On the presupposition that everyone who’s interested in seeing Harry Potter and the Goblet of Fire has already read the book, I’m a little more liberal with the spoilers in this review than I am in most.
First, a disclaimer: I am not now, nor ever have been, afflicted with Pottermania. I liked the first novel okay and thought the third was pretty good, but have been less than enamored with the more recent entries in the series. I am not one to reflexively dismiss something as “kid’s stuff” (one of my all time favorite movies is The Iron Giant, after all), but I haven’t found Harry Potter to be especially engaging, either.
So in evaluating Harry Potter and the Goblet of Fire, I am only interested in how it works as a film, and not in how faithfully it follows the book. Indeed, given that I disliked the corresponding novel (it was my least favorite in the series), the more the movie deviated from the text the better, in my opinion.

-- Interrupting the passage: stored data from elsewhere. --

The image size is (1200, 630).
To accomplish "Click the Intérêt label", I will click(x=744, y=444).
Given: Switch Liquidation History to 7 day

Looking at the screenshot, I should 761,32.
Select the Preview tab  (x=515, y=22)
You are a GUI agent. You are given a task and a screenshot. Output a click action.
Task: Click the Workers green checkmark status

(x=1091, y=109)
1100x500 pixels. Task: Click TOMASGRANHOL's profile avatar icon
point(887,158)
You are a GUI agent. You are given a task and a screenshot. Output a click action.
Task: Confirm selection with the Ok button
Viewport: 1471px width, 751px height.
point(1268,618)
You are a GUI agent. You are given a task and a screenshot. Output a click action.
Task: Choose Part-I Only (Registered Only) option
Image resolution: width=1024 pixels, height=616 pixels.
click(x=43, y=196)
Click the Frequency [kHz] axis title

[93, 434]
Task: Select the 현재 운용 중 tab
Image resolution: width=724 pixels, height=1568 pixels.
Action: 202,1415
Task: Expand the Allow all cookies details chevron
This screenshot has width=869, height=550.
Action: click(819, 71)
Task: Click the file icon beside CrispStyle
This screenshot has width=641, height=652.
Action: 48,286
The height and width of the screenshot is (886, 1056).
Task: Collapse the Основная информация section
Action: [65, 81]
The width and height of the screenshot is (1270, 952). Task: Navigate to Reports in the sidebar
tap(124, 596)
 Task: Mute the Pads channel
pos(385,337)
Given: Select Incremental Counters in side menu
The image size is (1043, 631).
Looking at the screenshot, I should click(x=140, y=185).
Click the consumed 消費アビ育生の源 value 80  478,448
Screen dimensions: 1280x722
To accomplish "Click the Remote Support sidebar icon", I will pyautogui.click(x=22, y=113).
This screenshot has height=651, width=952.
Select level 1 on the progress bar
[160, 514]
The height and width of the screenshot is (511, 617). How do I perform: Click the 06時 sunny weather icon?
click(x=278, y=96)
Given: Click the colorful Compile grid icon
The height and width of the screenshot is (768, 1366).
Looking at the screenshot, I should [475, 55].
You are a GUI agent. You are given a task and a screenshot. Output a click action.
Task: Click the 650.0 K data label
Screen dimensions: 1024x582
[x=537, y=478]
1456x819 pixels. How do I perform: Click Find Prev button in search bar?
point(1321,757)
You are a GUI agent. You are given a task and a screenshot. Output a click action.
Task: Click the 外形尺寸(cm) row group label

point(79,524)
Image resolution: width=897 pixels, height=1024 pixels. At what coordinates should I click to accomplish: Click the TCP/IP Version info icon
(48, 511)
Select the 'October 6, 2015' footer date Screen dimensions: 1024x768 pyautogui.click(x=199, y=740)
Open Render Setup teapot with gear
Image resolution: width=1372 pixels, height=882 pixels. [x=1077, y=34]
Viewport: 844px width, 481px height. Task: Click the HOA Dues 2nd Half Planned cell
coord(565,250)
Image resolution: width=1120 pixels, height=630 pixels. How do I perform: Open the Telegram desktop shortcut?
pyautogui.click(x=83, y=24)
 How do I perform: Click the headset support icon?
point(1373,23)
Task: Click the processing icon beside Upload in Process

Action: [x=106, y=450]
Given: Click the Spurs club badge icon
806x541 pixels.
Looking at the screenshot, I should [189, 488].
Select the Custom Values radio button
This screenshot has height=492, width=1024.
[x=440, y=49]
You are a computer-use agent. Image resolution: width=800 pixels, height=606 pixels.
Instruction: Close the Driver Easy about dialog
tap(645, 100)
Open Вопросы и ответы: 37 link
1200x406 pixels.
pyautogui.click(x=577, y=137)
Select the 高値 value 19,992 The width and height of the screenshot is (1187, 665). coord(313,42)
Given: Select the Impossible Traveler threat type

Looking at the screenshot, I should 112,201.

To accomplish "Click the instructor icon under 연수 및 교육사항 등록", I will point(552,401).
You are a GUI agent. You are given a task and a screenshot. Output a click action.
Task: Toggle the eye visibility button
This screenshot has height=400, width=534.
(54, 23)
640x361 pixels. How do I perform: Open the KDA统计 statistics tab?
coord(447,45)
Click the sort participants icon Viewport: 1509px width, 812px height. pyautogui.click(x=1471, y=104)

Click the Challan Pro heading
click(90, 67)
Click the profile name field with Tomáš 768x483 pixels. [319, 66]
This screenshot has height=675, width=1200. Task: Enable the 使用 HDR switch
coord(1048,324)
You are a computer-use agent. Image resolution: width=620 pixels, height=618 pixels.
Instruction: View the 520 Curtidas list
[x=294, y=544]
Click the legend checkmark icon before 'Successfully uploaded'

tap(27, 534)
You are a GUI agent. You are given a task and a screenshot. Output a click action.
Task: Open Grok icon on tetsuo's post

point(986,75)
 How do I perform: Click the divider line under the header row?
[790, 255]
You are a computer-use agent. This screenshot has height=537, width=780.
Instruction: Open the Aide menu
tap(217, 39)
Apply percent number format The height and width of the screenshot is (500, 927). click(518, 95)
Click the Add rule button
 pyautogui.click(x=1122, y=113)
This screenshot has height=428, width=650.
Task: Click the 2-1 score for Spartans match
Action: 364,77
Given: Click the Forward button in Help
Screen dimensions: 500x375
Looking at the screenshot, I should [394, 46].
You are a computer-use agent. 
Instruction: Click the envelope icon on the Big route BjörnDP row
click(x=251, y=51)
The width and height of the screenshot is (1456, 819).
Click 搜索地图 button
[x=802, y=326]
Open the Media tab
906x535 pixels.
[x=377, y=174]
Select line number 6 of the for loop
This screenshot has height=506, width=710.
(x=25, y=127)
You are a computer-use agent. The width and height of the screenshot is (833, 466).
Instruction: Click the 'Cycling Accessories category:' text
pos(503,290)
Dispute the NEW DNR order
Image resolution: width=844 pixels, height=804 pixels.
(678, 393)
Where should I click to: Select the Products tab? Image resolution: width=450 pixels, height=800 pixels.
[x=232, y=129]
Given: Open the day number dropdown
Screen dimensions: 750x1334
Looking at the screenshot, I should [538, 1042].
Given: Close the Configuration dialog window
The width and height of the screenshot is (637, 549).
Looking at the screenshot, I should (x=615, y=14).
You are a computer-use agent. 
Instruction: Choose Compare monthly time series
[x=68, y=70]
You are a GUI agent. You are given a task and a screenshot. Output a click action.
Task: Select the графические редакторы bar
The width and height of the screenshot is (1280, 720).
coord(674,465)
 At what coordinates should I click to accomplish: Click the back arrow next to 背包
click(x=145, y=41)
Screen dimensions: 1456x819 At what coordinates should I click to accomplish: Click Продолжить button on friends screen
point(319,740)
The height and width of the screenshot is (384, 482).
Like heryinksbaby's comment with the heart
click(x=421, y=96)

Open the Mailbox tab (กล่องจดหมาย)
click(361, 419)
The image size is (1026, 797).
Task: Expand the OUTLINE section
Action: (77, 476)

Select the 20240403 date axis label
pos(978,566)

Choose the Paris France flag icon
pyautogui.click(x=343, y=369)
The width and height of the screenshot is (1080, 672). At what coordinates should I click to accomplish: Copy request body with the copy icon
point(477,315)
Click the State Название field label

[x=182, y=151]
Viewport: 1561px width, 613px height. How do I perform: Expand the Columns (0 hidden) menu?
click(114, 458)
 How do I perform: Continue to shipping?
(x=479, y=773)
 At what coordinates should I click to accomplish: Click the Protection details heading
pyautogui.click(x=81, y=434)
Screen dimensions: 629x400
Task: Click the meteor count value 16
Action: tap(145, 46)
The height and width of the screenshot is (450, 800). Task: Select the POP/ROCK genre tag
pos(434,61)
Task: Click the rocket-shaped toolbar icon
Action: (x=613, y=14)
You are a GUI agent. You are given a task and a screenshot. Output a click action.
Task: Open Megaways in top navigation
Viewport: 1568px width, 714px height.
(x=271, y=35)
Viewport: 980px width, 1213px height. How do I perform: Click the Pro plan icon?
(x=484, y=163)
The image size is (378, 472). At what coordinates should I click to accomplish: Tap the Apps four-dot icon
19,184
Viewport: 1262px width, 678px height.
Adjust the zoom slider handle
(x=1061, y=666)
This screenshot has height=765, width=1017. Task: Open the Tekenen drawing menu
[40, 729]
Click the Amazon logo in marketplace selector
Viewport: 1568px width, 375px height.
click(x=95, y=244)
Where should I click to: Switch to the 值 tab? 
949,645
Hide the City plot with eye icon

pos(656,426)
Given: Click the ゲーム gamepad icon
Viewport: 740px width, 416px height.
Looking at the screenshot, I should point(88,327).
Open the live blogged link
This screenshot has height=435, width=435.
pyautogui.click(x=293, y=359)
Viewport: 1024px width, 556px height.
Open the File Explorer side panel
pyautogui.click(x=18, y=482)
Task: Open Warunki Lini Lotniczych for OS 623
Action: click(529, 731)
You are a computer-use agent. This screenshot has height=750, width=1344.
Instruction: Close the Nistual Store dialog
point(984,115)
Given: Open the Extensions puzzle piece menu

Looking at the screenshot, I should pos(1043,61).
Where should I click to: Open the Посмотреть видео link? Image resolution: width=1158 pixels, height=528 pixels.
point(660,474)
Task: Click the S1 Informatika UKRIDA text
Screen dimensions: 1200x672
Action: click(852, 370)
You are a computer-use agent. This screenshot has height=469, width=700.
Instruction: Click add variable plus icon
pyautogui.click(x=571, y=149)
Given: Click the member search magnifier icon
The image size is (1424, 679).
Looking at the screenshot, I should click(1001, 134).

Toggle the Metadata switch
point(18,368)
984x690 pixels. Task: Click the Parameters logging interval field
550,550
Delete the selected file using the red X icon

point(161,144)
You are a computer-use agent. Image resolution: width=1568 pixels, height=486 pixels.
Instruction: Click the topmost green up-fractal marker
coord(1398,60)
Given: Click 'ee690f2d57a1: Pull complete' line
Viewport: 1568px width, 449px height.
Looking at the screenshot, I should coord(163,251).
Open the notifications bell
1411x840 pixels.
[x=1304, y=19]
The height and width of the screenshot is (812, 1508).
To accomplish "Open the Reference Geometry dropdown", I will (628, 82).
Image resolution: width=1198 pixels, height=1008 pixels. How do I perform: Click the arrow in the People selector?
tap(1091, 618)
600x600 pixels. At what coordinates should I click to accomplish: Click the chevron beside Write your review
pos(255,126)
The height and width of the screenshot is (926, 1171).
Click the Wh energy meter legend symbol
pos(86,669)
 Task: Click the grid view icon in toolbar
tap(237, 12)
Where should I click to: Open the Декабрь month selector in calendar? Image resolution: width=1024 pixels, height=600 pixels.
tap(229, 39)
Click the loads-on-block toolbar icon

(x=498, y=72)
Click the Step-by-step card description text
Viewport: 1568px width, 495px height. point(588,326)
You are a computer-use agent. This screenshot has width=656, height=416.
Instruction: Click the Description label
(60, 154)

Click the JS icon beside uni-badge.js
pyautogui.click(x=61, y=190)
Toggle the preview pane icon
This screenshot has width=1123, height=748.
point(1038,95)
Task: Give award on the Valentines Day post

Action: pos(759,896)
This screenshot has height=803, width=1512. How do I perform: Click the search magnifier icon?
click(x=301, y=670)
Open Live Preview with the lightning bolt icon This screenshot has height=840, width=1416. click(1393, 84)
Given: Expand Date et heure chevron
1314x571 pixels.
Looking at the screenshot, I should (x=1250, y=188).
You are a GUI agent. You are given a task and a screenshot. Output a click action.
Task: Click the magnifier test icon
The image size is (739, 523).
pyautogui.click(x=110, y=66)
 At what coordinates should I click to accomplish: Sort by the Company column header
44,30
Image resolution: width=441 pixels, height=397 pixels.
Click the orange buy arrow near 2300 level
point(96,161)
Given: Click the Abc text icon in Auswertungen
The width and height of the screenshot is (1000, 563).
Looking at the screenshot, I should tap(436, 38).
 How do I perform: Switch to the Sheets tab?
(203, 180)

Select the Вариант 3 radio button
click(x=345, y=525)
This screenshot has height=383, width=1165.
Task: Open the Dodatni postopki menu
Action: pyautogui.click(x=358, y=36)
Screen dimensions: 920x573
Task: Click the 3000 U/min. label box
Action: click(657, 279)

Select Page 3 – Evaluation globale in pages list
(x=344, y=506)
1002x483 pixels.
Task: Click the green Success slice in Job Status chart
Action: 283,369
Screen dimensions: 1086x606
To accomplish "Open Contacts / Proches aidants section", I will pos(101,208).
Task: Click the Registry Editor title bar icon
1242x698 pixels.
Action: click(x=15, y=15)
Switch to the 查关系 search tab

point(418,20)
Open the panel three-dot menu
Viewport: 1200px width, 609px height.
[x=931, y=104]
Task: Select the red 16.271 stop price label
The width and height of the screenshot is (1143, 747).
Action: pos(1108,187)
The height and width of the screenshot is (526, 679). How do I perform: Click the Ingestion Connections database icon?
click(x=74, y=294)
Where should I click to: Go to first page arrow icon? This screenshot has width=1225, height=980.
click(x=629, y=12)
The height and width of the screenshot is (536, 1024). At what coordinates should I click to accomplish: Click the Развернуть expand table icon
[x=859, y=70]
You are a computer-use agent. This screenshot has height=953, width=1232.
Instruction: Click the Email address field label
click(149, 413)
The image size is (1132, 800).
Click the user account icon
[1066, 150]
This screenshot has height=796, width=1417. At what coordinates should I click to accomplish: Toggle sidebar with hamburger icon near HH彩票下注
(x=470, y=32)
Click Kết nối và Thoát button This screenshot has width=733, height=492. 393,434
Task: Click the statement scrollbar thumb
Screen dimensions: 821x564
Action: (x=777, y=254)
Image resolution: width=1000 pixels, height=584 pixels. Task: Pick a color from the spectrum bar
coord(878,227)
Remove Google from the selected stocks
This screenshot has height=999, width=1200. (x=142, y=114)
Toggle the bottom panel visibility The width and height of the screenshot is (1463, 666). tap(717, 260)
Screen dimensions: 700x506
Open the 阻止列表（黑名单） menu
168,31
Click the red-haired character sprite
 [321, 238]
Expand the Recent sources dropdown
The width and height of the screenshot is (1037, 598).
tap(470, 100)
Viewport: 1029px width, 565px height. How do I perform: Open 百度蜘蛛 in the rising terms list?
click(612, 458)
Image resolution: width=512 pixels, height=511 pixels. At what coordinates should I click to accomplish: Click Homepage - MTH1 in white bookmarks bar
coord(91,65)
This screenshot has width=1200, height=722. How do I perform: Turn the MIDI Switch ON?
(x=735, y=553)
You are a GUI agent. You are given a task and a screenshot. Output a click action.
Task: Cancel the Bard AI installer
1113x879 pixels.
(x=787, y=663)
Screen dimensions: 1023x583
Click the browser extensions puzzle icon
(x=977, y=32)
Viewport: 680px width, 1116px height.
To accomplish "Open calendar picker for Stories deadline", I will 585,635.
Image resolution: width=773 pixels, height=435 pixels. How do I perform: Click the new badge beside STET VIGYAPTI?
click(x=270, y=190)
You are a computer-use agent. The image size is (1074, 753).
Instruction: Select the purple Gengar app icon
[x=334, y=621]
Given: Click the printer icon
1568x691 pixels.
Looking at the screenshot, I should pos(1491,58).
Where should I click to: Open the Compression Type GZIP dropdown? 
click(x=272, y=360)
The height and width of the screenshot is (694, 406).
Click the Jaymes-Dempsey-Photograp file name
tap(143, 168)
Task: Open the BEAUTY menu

The good news is that it is evident, right from the get-go, that the screenplay is a considerable abridgement of the source material. The first 100 pages of the novel — devoted to the Quidditch World Cup, including lengthy descriptions of how the children travel to the site and an entire chapter on play-by-play commentary of the event — is packed into the first 20 minutes of the film. Unlike Rowling, screenwriter Steven Kloves seems intent on shuffling the kids off to school as quickly as possible: the Dursley’s don’t even make an appearance, and Dobby (along with the entire Elf Liberation subplot) is given the axe. By the time we arrive at Hogwarts, it seems like the filmmakers, against all odds, have figured out how streamline the 650 page book into a 150 minute movie.
The bad news is that Goblet of Fire (the book) contains so much superfluous material that, even after losing a huge chunk of it, Goblet of Fire (the film) feels too crowded by half. At one point they introduce a major character (Barty Crouch Junior) only to interrupt themselves halfway through to introduce a second major character (Mad Eye Moody), and then return to the original introduction once that is complete. Much of the first half of the film feels this way, with new people, spells, and concepts being revealed at a dizzying pace. At times it reminded me of those disclaimers tacked on to the end of a radio ads for contests, where they have digitally edited out all the spaces and left a monolith of information. Some characters (notably Cho Chang and Rita Skeeter) are given such a small amount of screen time that they serve only as reminders about the substantially larger roles they played in the book.
Once the Triwizard Tournament gets underway, though, the film not only finds its focus, but also takes a turn for the grim. When Radiohead made a surprise appearance halfway through I thought it odd to see them in a “kids movie,” but that was before I realized that the final hour pretty much plays out like a typical radiohead song: dark, brooding, and at times downright ponderous. Indeed, between the horror elements and the introduction of sexuality to the franchise (we’re treated to French schoolgirls in short skirts and a shirtless Daniel Radcliffe cavorting in a sauna with a voyeuristic female ghost), Goblet of Fire isn’t really a kids movie at all. The age range for the audience seems to be shifting right along with the age range of the protagonists. The final film in the series may well be NC-17.
I was pretty ambivalent about Goblet of Fire. On the one hand, I like the darker elements (the introduction of Azkaban in the third book is why it was my favorite), but I came away from the film feeling much the same way as I did from the book, that Rowling is exceptionally skilled at coming up with clever ideas (or at least at lifting them from other works and reworking them until they seem passibly original), but isn’t so good at cobbling them together into a coherent storyline. So much of the Triwizard Tournament doesn’t makes sense (even in a world where magic is real and dragons are imported from Romania), and it makes even less so in a film where so much exposition had to be abbreviated to keep the running time under a fortnight. Still, Goblet of Fire is certainly the best of the Harry Potter movies, so if you’ve liked the series so far and you can suspend your disbelief a little more than I was able, you’ll probably find it to be right up your alley, Diagon or otherwise.